Zwei Dinge springen dem aufmerksamen Leser direkt ins Auge. Erstens sei die eigentliche Ursache nur „eine kleine Gruppe“. Wieso wird dann jedem Priester verboten, die heilige Messe im klassischen römischen Ritus zu zelebrieren? Weil einigen Angehörigen der FFI sowie dem Heiligen Stuhl die Position dieser Gruppe nicht passt – Habe ich schon erwähnt, dass sie klein ist? –, haben alle Ordensmitglieder darunter zu leiden. Das ist doch nur fair und der Situation angemessen, finden Sie nicht?

Der zweite Punkt, mit dem Pater Alfonso als Sprecher der FFI deutlich macht, dass Logik nicht zu den Stärken der für die Entscheidung verantwortlichen Herren im Vatikan zählt, hat mit der angeblichen Nähe zu „lefebvristischen Gruppen“ zu tun. Es zählt sicherlich zu den wichtigsten Charakterzügen der von Erzbischof Marcel Lefebvre gegründeten Piusbruderschaft (FSSPX), der heiligen Messe aller Zeiten mit großer Liebe und Wertschätzung zu begegnen. Nun ist vielleicht bei Mutter Francesca und anderen schon eine gewisse Grundtendenz hin zur FSSPX gegeben. Wer würde dann auf die Idee kommen, diese gottgeweihten Männer und Frauen gerade jener Messe zu berauben, welche die FSSPX weiterhin anbietet – komme was wolle?

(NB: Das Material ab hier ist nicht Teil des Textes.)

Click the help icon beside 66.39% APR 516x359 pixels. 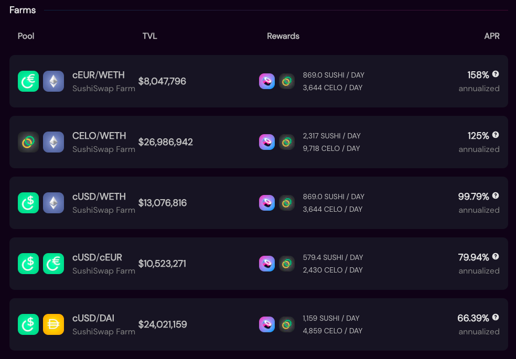(496, 318)
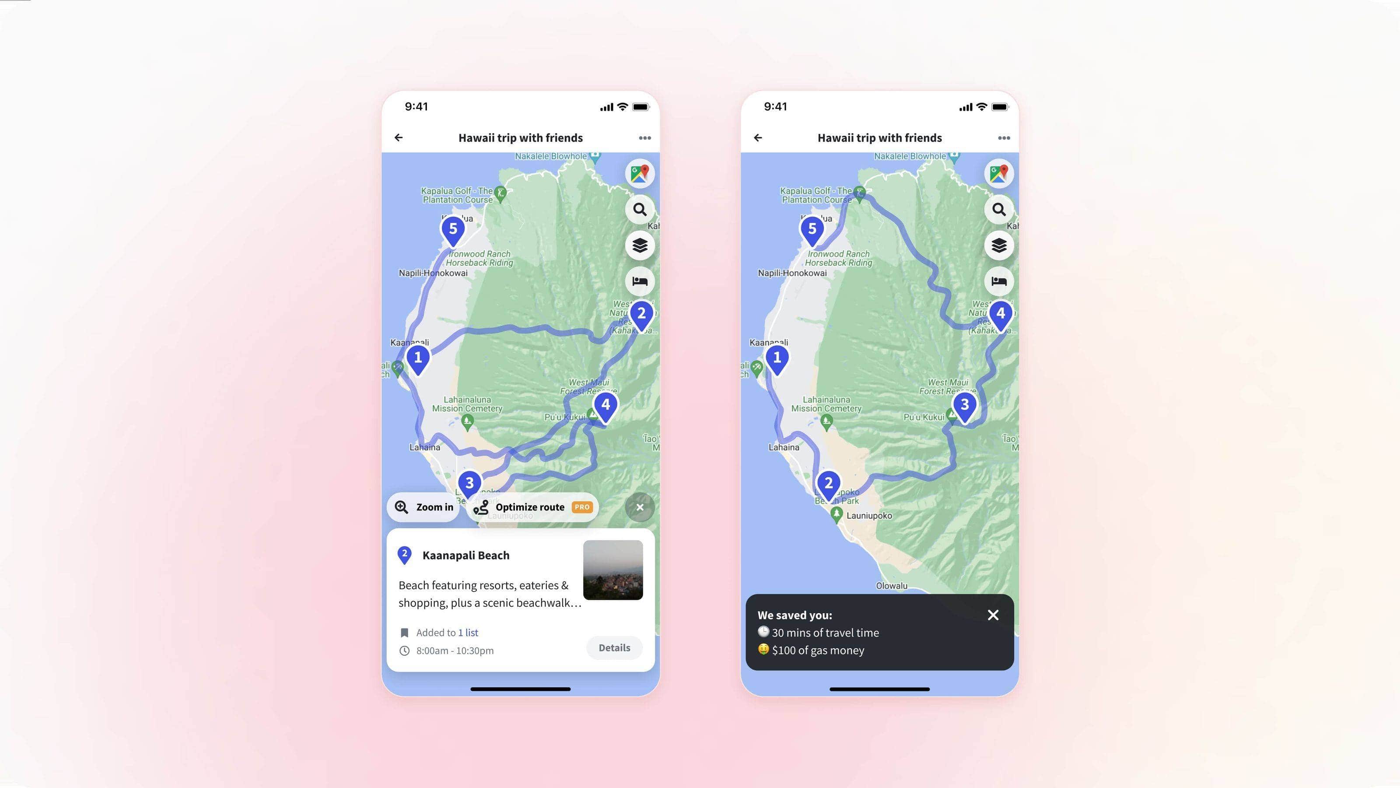View Kaanapali Beach thumbnail photo
This screenshot has width=1400, height=788.
coord(614,569)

Man stelle sich vor, die Grünen gehen aus der kommenden Bundestagswahl als stärkste Kraft hervor. Sie treten ein in Verhandlungen mit der FDP, da sich aus mathematischen Gründen nur diese als Koalitionspartner anbietet. Die Grünen schlagen gleich zu Beginn vor, den Kommunismus als „wirtschaftliche“ Grundlage in der Bundesrepublik zu etablieren. Wie wahrscheinlich ist es, dass die FDP darauf eingeht? Die Koalitionsverhandlungen wären gescheitert, sobald sie begonnen haben. (Ich gebe zu, dass Politiker für ein bisschen Macht sogar ihre eigenen Kinder an den Teufel verkaufen, aber das sei an dieser Stelle unerheblich.) Wenn aber die Grünen der FDP etwas entgegenkommen, was eine „freie“ Marktwirtschaft betrifft, so würde es nicht zu einem Bruch kommen, sondern zu einer neuen Einheit der beiden Parteien. Nichts anderes gilt, zumindest menschlich gesprochen, für die Situation rund um die Franziskaner der Immakulata!